Fifty-one patients with metastatic HCC who had not undergone previous systemic chemotherapy were enrolled. The therapy consisted of intravenous administration of 80 mg/m2 cisplatin and 6 mg/m2 mitoxantrone on Day 1 and continuous intravenous infusion of 450 mg/m2 5-fluorouracil per day on Days 1–5. The treatment was repeated every 4 weeks for a maximum of 6 courses with dose adjustments based on the observed toxic effects if there was no evidence of tumor progression or unacceptable toxicity.

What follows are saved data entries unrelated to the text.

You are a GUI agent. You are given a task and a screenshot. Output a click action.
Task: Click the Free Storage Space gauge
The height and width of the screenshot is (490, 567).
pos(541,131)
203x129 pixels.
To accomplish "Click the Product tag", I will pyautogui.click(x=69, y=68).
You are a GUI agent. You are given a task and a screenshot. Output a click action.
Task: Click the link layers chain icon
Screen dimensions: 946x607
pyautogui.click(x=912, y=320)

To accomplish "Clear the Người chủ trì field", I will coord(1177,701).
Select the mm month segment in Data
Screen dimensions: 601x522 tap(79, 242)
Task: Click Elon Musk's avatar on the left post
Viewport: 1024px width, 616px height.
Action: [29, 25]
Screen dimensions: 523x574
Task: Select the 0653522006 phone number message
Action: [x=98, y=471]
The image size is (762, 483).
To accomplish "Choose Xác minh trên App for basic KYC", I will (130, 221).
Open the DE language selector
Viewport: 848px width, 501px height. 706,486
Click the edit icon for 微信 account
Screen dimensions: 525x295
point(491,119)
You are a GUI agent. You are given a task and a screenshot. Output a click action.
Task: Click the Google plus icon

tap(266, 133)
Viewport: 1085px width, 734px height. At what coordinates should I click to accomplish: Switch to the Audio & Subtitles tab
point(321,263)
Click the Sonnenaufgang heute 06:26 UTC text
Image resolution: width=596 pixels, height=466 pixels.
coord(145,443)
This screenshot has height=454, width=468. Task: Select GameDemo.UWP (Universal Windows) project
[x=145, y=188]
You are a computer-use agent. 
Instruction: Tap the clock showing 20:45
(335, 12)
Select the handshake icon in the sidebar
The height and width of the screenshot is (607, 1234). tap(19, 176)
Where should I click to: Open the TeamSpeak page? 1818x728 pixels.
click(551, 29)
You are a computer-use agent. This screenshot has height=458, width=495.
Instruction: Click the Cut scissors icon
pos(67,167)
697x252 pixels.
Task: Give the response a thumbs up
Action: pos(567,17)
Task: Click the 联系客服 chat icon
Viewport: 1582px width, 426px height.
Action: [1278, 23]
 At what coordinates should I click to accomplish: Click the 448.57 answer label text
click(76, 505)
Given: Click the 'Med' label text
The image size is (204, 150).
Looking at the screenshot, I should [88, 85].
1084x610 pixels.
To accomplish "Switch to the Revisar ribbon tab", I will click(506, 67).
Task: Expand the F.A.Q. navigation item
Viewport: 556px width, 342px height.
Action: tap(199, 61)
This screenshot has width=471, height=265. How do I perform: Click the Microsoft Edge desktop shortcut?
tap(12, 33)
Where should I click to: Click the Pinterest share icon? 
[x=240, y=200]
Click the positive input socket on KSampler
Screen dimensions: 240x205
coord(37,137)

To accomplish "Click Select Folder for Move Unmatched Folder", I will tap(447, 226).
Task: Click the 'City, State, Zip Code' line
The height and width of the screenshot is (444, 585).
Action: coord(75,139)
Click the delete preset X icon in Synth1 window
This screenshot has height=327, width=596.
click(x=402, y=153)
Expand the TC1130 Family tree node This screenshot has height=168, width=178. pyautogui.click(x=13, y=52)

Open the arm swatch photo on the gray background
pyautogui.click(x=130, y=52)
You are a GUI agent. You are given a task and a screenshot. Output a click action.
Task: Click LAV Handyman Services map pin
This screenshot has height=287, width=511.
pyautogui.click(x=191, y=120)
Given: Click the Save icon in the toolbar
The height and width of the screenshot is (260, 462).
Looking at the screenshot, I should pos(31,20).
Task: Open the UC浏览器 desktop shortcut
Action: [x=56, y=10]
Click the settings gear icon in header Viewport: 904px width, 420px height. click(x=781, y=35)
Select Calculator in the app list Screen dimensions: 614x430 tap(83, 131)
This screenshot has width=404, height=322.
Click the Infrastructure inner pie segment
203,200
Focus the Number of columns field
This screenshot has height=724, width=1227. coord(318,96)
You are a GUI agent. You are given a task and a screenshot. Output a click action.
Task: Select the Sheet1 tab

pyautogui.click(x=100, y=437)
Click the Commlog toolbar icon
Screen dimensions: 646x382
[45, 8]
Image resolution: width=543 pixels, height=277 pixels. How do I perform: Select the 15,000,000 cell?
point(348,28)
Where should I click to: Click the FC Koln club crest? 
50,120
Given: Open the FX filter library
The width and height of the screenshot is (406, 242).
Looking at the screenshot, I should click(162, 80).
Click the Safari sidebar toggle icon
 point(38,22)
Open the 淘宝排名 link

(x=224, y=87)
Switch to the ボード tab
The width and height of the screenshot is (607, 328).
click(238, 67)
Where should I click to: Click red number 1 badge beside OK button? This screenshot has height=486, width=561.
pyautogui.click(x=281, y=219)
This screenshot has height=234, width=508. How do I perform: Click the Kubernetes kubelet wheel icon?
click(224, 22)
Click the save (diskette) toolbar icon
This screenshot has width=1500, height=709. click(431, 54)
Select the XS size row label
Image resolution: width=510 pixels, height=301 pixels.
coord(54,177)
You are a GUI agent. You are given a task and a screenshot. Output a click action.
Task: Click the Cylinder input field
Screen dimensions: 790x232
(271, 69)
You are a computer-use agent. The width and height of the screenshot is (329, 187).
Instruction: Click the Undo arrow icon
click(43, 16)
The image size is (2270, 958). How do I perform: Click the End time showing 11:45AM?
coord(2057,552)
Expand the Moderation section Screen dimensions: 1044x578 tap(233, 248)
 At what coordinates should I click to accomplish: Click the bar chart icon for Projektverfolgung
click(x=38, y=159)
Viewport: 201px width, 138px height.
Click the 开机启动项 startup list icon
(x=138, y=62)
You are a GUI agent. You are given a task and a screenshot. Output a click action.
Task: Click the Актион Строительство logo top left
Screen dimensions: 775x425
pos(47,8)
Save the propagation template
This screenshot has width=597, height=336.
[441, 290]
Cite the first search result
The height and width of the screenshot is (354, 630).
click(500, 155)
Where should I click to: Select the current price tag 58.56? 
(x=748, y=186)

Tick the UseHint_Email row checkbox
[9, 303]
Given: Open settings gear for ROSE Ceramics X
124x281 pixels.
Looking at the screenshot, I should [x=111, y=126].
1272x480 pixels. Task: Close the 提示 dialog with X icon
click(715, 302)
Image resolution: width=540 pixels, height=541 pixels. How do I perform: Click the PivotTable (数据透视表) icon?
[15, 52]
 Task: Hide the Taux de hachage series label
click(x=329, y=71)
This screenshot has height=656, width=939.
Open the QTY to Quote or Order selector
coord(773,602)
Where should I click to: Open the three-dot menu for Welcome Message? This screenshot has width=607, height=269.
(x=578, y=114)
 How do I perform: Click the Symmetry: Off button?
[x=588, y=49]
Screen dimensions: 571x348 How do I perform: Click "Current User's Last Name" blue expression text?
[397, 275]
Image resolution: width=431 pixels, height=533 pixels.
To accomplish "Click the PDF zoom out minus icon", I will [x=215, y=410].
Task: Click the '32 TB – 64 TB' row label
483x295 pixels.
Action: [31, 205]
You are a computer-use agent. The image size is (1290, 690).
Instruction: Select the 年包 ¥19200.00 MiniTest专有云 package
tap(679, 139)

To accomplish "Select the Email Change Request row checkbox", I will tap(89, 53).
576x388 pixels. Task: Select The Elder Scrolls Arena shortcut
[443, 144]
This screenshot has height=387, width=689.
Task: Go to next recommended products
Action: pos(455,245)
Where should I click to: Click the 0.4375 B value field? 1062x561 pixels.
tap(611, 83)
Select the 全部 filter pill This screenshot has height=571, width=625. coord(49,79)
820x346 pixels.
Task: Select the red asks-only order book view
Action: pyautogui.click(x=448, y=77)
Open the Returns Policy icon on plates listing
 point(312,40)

Of the 51 enrolled patients, 14 (27%) achieved a partial response (95% confidence interval, 16–42%) with a median duration of 7.6 months (range, 2.3–18.4 months). Twenty-seven patients (53%) showed no change and 9 (18%) had progressive disease. The median survival time, 1-year survival rate, and median progression-free survival time for all patients were 11.6 months, 44.3%, and 4.0 months, respectively. The main Grade 3 and 4 toxicities were leukocytopenia (67%), neutropenia (71%), thrombocytopenia (27%), and elevated levels of aspartate aminotransferase (37%) and alanine aminotransferase (41%). These symptoms were generally brief and reversible, with the exception of one treatment-related death due to acute hepatic failure.
FMP therapy had significant antitumor activity with acceptable toxicity in patients with metastatic HCC. Cancer 2005. © 2005 American Cancer Society.